Across the entries below, how many lines include "computer"? Give the number and nothing else.

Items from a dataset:
※

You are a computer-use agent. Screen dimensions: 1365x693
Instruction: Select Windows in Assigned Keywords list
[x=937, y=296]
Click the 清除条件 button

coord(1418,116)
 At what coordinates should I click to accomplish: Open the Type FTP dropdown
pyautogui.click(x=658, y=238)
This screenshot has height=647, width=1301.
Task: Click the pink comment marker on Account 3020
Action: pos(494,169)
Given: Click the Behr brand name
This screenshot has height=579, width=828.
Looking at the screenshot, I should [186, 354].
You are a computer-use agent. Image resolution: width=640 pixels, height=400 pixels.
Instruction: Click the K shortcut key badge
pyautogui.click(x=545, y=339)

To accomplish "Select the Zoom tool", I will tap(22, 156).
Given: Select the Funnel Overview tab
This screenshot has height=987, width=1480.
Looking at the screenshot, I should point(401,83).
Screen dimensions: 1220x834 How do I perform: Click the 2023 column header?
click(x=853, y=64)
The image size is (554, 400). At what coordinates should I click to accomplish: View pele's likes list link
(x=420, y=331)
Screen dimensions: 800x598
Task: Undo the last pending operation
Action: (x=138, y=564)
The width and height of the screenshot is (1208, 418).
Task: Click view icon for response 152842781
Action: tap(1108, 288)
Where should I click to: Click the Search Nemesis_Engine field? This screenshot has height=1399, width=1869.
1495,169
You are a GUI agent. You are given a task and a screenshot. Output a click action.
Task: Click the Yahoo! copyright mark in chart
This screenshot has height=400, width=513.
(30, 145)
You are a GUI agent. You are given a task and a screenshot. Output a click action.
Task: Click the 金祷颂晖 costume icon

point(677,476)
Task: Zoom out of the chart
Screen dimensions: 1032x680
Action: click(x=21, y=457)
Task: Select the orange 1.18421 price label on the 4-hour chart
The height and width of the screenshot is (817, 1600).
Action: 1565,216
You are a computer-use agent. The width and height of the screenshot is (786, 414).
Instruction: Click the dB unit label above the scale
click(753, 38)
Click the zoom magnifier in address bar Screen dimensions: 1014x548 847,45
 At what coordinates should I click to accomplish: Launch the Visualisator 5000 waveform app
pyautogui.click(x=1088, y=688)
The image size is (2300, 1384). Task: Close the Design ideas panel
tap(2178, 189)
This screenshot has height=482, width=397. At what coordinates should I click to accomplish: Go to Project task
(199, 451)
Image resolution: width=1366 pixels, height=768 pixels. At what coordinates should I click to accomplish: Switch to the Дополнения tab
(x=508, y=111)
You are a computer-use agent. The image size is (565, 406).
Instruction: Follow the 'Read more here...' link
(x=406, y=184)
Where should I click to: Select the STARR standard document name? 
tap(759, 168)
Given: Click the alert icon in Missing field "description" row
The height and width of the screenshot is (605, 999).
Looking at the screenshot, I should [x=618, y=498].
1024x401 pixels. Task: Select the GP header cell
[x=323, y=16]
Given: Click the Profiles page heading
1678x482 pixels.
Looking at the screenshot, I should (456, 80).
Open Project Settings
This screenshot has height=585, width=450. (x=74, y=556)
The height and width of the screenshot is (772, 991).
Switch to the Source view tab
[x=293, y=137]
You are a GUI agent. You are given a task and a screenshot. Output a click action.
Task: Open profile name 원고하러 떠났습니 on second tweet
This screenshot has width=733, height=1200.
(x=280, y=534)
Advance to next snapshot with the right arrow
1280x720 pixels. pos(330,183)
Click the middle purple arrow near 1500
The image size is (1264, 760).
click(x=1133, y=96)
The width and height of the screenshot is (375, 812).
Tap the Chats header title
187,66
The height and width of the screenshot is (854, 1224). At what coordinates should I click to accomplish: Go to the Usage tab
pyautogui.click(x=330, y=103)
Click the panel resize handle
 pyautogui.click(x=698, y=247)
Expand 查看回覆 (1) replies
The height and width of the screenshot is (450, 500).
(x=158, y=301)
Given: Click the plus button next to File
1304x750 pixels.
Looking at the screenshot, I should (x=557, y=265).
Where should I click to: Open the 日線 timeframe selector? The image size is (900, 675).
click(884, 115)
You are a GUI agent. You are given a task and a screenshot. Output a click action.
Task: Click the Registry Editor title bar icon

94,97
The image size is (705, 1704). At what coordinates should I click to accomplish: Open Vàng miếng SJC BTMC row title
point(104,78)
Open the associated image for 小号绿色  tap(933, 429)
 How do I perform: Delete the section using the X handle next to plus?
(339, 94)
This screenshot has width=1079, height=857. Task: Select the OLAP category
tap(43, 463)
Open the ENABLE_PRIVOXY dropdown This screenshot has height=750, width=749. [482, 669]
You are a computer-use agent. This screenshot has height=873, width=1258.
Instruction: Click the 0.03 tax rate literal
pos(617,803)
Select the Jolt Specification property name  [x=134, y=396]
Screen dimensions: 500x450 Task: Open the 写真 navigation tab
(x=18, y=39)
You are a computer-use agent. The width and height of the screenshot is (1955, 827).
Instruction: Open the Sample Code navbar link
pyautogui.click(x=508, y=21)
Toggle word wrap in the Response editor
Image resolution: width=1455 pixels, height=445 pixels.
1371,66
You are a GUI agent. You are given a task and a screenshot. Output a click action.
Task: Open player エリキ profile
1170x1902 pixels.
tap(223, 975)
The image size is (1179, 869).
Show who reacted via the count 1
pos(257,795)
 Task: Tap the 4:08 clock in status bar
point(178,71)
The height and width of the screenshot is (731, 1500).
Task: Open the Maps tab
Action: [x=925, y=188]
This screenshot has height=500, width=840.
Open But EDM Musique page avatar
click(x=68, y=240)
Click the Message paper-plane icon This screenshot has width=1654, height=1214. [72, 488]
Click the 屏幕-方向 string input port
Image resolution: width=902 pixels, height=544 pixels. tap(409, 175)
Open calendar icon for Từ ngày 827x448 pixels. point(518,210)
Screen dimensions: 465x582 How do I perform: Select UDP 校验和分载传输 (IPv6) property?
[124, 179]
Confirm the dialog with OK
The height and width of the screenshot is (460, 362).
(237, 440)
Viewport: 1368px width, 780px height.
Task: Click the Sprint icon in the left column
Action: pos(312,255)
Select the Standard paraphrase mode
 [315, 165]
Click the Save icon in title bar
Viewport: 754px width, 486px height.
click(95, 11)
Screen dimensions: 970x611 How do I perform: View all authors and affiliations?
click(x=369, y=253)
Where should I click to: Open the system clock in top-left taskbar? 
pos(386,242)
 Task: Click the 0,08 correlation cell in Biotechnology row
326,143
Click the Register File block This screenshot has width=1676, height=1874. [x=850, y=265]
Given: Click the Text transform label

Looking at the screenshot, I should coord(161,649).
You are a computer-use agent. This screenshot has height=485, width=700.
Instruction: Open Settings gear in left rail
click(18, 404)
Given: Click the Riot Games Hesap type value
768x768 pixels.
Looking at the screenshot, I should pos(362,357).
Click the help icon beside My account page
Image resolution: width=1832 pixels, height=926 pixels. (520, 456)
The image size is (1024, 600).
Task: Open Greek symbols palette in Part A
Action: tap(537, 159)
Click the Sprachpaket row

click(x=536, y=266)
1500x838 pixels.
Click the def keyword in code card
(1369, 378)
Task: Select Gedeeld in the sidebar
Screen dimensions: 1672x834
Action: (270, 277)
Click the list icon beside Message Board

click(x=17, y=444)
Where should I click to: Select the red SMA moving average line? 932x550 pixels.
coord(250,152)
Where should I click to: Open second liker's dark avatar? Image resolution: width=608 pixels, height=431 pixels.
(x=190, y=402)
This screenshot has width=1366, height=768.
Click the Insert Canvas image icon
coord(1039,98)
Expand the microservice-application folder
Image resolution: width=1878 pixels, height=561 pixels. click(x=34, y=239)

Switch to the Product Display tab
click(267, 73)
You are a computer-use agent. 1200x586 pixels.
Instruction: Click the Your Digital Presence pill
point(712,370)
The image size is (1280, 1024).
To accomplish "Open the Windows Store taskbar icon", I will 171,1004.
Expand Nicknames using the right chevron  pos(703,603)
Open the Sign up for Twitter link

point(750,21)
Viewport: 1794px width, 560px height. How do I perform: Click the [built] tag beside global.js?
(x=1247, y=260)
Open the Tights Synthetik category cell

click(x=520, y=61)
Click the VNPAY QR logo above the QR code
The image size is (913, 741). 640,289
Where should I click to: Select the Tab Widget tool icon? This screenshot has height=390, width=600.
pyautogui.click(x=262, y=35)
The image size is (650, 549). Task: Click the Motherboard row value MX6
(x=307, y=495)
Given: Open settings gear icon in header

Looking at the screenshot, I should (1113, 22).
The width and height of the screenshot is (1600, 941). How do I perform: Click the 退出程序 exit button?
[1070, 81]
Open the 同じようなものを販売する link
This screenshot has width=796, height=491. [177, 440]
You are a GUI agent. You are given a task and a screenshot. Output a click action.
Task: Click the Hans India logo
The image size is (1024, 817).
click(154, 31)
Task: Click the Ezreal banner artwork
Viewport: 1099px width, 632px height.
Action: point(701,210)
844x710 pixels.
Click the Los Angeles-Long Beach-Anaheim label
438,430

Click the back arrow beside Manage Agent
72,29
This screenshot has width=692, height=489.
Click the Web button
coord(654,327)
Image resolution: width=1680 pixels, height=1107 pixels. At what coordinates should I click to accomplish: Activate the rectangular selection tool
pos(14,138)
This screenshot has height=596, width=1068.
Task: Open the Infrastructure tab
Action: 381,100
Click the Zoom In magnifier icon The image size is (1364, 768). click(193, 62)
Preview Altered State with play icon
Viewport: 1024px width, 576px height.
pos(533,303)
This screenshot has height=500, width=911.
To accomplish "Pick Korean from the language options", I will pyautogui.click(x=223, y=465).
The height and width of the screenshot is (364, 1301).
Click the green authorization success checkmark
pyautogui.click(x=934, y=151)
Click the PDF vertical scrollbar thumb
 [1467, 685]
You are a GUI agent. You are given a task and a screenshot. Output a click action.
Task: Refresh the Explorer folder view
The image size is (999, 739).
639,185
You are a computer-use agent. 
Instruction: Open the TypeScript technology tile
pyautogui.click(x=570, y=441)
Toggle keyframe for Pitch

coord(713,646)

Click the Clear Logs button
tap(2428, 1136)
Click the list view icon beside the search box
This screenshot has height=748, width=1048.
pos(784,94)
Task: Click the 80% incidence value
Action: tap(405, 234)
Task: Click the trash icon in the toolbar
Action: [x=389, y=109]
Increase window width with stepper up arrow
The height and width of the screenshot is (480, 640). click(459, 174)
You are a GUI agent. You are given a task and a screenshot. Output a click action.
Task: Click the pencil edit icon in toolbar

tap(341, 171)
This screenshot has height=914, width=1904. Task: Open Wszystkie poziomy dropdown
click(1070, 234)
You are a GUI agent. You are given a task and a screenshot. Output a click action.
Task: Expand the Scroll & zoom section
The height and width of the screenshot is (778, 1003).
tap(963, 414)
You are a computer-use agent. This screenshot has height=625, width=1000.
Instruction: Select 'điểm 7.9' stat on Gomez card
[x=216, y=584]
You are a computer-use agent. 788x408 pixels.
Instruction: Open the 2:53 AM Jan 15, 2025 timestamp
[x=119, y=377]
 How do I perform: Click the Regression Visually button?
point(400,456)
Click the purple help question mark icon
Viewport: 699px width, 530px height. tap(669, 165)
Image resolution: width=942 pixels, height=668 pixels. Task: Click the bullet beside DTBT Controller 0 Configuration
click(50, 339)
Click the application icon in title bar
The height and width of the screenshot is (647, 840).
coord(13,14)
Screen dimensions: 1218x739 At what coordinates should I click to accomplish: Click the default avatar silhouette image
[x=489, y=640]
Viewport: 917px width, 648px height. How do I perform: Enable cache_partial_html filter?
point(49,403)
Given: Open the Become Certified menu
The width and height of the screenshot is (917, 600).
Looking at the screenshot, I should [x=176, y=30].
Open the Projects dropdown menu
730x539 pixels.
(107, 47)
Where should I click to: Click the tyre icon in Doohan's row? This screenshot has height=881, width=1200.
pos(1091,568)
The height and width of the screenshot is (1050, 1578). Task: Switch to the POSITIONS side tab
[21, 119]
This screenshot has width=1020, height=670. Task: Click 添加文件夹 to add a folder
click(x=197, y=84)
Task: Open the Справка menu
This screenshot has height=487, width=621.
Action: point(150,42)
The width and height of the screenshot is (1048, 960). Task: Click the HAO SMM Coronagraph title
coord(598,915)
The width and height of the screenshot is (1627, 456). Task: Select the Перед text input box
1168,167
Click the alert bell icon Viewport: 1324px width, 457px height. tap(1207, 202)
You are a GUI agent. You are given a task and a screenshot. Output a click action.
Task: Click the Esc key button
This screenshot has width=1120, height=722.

※

Answer to the exercise: 11